Problem details |
Whenever a line of the data below holds the string "computer", copy that line.
*** Opening of Available data ***
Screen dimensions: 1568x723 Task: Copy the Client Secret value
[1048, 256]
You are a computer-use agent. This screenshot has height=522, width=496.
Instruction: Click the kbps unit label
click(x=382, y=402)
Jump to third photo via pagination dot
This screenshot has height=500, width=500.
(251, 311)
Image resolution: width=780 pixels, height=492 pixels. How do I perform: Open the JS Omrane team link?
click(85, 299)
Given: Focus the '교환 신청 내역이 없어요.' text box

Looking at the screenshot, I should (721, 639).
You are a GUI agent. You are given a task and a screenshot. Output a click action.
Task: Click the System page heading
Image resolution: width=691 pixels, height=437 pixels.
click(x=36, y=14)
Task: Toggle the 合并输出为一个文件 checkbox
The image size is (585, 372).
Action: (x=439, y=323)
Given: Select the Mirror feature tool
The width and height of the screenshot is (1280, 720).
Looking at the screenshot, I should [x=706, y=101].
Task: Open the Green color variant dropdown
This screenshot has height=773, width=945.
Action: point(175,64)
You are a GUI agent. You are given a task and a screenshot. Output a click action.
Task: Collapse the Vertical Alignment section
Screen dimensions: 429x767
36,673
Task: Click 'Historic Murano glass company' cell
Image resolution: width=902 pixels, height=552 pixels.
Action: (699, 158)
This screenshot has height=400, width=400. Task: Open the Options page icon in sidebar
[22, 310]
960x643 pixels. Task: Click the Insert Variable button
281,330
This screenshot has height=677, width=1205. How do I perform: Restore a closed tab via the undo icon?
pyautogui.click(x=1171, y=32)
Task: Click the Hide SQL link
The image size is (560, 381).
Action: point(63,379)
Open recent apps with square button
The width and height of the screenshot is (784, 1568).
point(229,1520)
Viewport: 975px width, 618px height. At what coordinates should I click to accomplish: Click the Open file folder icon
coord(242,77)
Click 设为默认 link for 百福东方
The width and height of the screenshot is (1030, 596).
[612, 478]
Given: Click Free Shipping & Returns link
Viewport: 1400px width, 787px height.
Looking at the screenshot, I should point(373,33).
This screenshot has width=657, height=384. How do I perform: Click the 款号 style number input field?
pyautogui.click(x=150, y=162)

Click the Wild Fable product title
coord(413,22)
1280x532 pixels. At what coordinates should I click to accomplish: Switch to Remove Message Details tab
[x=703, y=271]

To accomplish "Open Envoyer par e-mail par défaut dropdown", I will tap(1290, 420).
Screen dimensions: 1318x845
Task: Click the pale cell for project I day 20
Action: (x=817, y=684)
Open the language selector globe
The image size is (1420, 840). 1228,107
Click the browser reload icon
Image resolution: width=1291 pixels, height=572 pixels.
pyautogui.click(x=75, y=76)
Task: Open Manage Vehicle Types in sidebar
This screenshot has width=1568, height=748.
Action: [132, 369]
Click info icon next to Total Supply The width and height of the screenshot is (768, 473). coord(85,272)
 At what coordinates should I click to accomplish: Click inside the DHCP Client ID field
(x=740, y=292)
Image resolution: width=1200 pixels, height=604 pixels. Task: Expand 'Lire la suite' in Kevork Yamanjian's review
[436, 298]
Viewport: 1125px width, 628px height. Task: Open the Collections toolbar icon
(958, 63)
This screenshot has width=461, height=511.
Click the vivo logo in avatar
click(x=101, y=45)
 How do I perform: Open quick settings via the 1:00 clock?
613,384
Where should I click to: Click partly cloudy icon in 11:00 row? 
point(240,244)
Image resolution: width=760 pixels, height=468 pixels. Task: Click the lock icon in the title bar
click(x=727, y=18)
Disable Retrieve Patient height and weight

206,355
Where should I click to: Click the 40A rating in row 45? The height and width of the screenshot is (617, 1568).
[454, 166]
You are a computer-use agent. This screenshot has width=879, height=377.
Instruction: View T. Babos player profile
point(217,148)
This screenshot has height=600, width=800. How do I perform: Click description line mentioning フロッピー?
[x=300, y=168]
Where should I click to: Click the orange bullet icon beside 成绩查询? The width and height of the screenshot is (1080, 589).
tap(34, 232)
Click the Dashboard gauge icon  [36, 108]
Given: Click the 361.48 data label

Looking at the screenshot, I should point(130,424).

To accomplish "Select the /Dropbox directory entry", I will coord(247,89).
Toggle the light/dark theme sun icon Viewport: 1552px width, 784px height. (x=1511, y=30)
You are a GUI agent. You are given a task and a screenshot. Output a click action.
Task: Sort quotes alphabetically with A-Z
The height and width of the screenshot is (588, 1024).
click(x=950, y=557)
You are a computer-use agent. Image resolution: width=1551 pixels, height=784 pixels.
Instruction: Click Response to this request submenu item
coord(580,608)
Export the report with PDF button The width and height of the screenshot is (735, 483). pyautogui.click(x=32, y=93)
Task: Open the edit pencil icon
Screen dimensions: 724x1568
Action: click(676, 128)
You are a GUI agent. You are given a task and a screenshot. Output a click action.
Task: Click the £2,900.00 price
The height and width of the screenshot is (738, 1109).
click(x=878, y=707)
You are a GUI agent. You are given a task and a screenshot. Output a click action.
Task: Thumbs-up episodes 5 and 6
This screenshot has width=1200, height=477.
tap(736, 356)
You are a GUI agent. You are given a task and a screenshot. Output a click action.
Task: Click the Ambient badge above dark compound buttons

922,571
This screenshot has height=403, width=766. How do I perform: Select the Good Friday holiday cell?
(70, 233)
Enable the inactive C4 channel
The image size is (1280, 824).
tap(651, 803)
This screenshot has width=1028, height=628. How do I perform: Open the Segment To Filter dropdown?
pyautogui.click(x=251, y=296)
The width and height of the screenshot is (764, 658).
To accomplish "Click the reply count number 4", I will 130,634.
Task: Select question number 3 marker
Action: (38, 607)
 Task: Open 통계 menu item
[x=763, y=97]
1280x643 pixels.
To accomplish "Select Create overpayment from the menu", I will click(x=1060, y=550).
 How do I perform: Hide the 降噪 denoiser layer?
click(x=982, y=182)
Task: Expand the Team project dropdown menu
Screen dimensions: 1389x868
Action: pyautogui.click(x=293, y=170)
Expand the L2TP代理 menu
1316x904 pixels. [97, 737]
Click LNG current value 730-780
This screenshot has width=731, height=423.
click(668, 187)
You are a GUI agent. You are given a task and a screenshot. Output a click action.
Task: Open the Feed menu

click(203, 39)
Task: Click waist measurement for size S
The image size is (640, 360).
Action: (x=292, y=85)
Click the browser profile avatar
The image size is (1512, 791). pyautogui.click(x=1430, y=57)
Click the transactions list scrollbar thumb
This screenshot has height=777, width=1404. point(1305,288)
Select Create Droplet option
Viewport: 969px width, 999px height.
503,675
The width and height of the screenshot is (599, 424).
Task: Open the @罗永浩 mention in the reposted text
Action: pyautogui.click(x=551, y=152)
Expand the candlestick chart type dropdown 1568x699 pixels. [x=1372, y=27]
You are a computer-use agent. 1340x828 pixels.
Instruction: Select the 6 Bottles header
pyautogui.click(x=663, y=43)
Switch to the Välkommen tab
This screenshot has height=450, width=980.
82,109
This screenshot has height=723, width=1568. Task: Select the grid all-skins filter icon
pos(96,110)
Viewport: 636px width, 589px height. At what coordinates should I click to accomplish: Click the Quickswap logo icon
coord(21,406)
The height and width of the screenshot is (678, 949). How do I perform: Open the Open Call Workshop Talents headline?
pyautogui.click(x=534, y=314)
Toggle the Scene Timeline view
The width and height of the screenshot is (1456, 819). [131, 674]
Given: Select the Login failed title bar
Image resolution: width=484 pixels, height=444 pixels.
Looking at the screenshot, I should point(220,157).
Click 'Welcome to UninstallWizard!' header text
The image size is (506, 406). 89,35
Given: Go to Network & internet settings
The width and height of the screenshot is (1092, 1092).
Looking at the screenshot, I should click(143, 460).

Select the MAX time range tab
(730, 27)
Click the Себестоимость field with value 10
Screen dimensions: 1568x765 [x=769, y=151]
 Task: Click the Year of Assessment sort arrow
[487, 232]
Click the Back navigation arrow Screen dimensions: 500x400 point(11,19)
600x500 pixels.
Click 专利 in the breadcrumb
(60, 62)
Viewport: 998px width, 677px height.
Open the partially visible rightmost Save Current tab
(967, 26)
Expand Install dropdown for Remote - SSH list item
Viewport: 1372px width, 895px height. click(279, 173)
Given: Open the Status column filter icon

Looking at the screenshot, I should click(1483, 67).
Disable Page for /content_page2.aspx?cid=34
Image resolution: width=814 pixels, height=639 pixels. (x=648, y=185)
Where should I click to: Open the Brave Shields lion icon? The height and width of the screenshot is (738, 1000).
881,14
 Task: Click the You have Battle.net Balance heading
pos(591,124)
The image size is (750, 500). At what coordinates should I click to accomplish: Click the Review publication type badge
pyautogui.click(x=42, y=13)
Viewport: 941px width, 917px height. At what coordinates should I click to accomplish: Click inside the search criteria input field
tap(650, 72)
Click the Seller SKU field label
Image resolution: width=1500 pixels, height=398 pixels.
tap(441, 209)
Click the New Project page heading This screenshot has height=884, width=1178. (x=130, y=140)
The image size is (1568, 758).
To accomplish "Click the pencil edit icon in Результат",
*** Close of Available data ***
Exercise result |
You are a computer-use agent. This screenshot has height=522, width=496.
You are a computer-use agent. This screenshot has width=879, height=377.
You are a computer-use agent. Image resolution: width=1551 pixels, height=784 pixels.
You are a computer-use agent. 1340x828 pixels.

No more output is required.